2-Methylthioethylamine exhibits acute toxicity. It is classified under GHS as Skin Corrosion Category 1B (causes severe skin burns and eye damage) and Serious Eye Damage Category 1.²⁷,⁵ Data on specific acute toxicity metrics, such as LD50 values for oral, dermal, or inhalation routes, are not available. Data on chronic effects are limited, with no specific long-term studies identified for this compound. However, as an aliphatic amine, prolonged inhalation exposure may lead to respiratory tract irritation and potential sensitization.²⁷ Safe handling requires working in a well-ventilated fume hood or under local exhaust ventilation to minimize inhalation risks. Personal protective equipment (PPE) must include chemical-resistant gloves, safety goggles, face shield, and protective clothing to prevent skin and eye contact. Avoid generation of vapors or mists, and use non-sparking tools due to flammability.²⁷ The compound should be stored in a cool, dry, well-ventilated place, tightly sealed in original containers, away from oxidizers, heat, sparks, and open flames to prevent decomposition or fire hazards. Incompatible with strong acids or bases.²⁷ In case of exposure, first aid measures include: for skin contact, immediately remove contaminated clothing and wash affected area with plenty of water for at least 15 minutes; for eye contact, rinse cautiously with water for several minutes while removing contact lenses if present, and seek immediate medical attention; for inhalation, move to fresh air and monitor breathing, providing artificial respiration if necessary and calling a poison center or physician; if ingested, rinse mouth, do not induce vomiting, and seek urgent medical help. Always consult the Safety Data Sheet for detailed procedures.²⁷

Environmental impact

2-(Methylthio)ethylamine exhibits low bioaccumulation potential due to its computed octanol-water partition coefficient (log Kow) of -0.1, indicating hydrophilic behavior that limits uptake in lipid-rich tissues of organisms.²⁸ This value suggests minimal tendency to partition into fatty tissues, reducing risks of biomagnification in food chains. Specific data on biodegradability and ecotoxicity are not available. No reported LC50 values exist for fish or other aquatic species in available databases.²⁷,⁵ The compound is not classified as a persistent organic pollutant (POP) under international conventions, such as the Stockholm Convention, due to its lack of bioaccumulative or long-range transport properties.

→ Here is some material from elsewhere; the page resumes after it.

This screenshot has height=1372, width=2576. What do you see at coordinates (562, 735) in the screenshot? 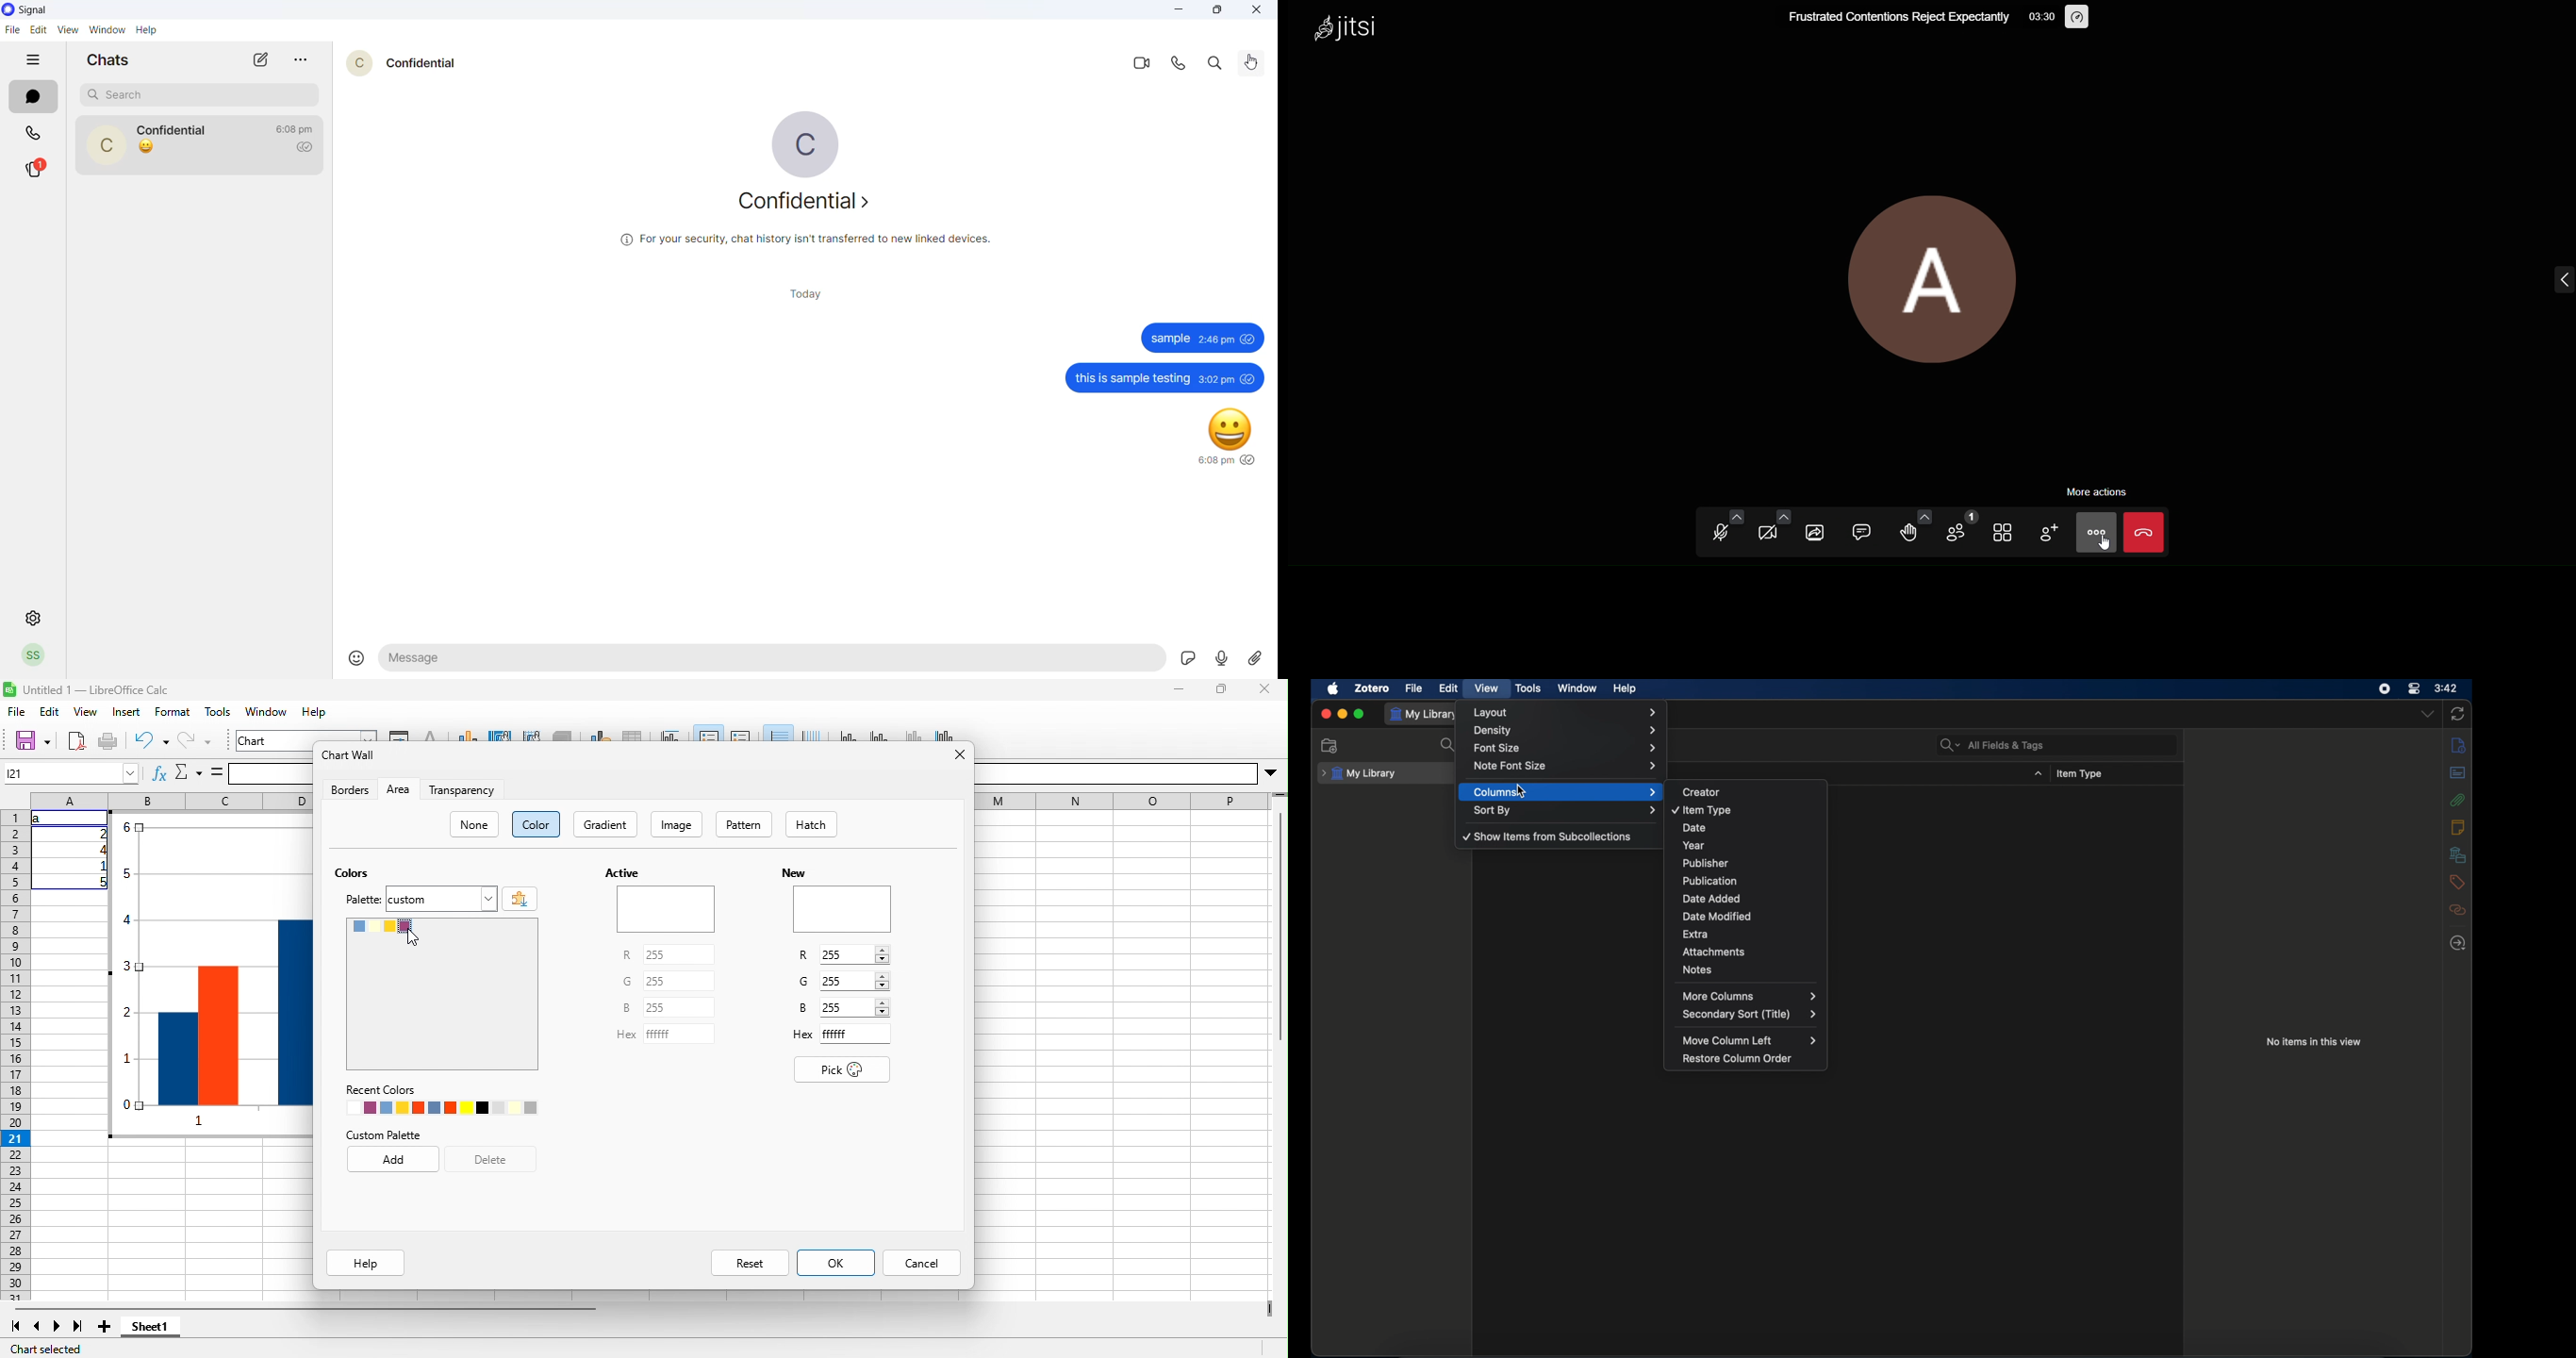
I see `3d view` at bounding box center [562, 735].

It is not registered under the EU REACH regulation (as of 2023). Nonetheless, as a potential byproduct in pharmaceutical manufacturing, it is subject to monitoring in industrial wastewater effluents to prevent release into aquatic systems.²⁷ For mitigation, general wastewater treatment strategies for similar amines include oxidation processes to enhance degradation, though specific methods for this compound have not been established.